━━━ Material provided ━━━

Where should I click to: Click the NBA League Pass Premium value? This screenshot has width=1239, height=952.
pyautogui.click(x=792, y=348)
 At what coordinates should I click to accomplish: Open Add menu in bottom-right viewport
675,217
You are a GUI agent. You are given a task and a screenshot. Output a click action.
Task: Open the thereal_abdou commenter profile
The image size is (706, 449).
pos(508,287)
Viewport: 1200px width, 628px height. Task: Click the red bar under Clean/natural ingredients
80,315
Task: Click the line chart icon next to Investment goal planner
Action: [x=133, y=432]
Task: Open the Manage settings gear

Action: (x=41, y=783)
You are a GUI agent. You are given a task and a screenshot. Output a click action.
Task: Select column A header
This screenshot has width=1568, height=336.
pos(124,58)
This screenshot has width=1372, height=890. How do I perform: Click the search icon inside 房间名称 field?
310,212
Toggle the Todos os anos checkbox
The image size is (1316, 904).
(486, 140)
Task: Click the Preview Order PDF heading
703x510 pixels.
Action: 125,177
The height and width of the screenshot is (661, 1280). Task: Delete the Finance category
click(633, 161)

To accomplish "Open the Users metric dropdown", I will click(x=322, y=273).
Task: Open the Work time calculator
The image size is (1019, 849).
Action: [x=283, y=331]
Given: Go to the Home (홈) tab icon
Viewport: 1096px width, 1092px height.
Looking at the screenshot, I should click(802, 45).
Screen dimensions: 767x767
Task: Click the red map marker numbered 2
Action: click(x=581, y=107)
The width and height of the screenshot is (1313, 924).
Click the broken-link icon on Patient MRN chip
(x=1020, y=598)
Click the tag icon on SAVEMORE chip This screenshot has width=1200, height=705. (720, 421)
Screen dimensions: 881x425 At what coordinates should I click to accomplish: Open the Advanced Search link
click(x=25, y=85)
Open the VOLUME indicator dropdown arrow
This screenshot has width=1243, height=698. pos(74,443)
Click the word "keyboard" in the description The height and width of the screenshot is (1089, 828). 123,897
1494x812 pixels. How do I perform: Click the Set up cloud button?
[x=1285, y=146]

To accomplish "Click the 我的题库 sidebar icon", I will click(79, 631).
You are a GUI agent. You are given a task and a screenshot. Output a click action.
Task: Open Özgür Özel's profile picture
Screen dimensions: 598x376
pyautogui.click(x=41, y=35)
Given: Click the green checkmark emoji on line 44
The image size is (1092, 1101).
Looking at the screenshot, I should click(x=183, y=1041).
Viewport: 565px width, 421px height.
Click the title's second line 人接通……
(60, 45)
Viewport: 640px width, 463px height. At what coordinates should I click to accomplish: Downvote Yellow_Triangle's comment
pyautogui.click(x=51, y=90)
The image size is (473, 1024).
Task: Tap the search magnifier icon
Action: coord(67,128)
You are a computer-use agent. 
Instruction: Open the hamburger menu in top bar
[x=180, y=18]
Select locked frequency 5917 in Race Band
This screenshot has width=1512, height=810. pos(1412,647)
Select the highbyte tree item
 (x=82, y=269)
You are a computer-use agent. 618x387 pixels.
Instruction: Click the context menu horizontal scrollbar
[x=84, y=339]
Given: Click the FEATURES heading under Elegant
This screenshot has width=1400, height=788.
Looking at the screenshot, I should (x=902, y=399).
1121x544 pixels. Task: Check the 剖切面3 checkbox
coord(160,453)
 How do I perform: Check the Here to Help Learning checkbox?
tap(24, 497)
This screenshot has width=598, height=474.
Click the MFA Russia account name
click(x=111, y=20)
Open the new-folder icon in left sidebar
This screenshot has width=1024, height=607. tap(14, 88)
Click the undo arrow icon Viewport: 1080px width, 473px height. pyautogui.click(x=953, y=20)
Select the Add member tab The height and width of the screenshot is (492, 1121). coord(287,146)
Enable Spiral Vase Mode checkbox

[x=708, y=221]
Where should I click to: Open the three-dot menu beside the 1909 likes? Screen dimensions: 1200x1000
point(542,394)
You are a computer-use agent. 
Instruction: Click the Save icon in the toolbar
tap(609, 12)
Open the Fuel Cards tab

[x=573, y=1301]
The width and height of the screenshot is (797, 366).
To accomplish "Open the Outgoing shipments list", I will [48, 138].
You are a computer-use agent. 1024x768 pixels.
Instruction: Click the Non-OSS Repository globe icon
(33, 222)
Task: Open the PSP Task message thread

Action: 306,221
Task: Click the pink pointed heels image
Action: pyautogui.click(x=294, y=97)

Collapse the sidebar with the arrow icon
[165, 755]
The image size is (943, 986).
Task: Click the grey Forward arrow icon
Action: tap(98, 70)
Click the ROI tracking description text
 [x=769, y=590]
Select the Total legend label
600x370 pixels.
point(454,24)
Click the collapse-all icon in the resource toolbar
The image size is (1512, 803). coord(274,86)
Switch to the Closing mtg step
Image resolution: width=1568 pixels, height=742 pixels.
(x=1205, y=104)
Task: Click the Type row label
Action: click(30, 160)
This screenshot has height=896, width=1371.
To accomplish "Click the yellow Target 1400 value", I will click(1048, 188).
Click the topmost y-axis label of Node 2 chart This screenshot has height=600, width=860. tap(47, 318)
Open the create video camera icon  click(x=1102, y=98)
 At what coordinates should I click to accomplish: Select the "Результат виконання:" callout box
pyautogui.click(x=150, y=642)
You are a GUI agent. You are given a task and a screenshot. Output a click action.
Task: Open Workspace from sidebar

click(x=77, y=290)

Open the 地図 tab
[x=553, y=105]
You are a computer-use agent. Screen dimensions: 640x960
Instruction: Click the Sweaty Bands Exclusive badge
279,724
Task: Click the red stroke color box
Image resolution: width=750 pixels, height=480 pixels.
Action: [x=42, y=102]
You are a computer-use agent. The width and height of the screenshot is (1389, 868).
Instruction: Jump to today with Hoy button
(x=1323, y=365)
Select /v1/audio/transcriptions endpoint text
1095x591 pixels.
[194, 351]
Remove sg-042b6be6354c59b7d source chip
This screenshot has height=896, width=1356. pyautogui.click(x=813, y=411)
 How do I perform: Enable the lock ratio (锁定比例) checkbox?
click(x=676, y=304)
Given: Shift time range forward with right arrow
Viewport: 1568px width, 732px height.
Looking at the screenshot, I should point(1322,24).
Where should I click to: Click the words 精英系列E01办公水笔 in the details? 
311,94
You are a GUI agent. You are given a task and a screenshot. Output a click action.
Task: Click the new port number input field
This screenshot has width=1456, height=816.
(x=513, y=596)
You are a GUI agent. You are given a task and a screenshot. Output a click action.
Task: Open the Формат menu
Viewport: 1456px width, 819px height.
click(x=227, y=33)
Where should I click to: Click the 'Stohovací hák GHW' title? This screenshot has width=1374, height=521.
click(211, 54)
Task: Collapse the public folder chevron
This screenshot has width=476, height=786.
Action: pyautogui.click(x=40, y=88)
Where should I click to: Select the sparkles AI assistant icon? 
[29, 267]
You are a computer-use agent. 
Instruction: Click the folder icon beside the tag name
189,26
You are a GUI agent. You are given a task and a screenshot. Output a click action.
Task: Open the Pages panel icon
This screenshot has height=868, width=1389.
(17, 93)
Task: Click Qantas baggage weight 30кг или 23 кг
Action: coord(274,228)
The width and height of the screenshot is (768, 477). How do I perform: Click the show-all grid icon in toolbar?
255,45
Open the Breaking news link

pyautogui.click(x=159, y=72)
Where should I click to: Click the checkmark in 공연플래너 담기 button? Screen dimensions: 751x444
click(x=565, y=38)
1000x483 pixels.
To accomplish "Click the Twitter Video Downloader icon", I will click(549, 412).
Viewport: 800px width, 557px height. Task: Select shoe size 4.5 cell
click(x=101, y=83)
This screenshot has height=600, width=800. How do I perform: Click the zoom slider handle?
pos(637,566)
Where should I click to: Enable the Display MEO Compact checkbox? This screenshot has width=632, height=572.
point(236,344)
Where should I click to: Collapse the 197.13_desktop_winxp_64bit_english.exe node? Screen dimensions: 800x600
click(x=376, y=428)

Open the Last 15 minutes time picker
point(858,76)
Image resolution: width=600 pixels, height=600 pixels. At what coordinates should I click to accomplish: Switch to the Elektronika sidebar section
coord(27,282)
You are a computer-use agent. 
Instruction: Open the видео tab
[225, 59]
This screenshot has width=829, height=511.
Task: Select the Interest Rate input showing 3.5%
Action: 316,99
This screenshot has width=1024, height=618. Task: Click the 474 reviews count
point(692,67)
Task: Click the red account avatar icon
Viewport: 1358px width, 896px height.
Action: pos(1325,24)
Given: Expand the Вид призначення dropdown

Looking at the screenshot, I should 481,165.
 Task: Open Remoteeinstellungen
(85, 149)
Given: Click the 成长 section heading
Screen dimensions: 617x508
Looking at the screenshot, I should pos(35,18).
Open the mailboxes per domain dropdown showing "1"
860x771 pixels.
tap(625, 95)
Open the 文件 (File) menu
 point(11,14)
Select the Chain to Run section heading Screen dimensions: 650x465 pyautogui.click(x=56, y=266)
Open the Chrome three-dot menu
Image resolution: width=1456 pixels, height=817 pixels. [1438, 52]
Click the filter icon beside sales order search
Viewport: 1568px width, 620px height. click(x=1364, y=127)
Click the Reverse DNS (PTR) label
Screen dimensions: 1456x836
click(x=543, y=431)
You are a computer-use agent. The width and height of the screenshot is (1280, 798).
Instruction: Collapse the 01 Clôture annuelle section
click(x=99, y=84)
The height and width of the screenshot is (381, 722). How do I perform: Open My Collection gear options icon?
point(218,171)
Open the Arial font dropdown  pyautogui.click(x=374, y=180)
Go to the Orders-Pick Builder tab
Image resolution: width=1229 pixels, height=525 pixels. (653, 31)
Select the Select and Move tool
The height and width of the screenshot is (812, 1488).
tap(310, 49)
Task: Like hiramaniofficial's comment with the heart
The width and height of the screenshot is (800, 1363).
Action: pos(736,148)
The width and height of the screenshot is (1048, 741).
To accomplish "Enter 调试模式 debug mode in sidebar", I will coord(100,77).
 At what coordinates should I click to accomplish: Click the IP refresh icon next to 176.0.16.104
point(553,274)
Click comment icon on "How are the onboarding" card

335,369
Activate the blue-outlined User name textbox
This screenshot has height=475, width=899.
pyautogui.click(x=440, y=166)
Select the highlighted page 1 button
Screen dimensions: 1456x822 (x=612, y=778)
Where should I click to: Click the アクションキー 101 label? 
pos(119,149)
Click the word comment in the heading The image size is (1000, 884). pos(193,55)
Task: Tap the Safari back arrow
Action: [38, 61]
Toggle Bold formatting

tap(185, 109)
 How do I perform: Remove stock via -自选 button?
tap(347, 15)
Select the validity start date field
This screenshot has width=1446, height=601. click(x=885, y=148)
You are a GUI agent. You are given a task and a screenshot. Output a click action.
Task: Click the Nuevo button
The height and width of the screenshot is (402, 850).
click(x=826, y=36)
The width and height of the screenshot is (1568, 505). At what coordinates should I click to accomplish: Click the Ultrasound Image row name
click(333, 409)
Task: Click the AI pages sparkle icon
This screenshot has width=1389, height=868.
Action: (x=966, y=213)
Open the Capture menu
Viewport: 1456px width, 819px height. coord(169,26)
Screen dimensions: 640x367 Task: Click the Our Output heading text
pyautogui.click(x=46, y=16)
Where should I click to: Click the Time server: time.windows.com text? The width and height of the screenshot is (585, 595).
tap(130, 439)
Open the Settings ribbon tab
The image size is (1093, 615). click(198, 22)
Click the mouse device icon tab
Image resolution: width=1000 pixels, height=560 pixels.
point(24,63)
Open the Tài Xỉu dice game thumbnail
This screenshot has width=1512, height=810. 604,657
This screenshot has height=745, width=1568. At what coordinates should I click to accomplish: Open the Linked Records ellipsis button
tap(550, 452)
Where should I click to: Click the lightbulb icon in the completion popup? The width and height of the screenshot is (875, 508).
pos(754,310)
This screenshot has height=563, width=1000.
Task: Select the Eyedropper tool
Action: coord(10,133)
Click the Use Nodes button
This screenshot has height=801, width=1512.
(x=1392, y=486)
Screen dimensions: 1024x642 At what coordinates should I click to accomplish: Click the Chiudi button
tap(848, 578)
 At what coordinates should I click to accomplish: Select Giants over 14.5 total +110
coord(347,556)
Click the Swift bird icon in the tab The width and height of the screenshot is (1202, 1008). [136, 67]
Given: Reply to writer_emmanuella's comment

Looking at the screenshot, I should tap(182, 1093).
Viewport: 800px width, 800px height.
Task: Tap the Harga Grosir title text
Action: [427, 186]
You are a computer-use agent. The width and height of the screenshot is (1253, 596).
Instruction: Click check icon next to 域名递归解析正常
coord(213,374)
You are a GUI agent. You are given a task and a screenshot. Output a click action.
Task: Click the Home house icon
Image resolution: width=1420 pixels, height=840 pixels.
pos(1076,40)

━━━

**Direction**
Reproduce the items verbatim, starting at the first line and ending at the line containing "pos(508,287)", with both of those lines included.

**Correct output**
Where should I click to: Click the NBA League Pass Premium value? This screenshot has width=1239, height=952.
pyautogui.click(x=792, y=348)
 At what coordinates should I click to accomplish: Open Add menu in bottom-right viewport
675,217
You are a GUI agent. You are given a task and a screenshot. Output a click action.
Task: Open the thereal_abdou commenter profile
The image size is (706, 449).
pos(508,287)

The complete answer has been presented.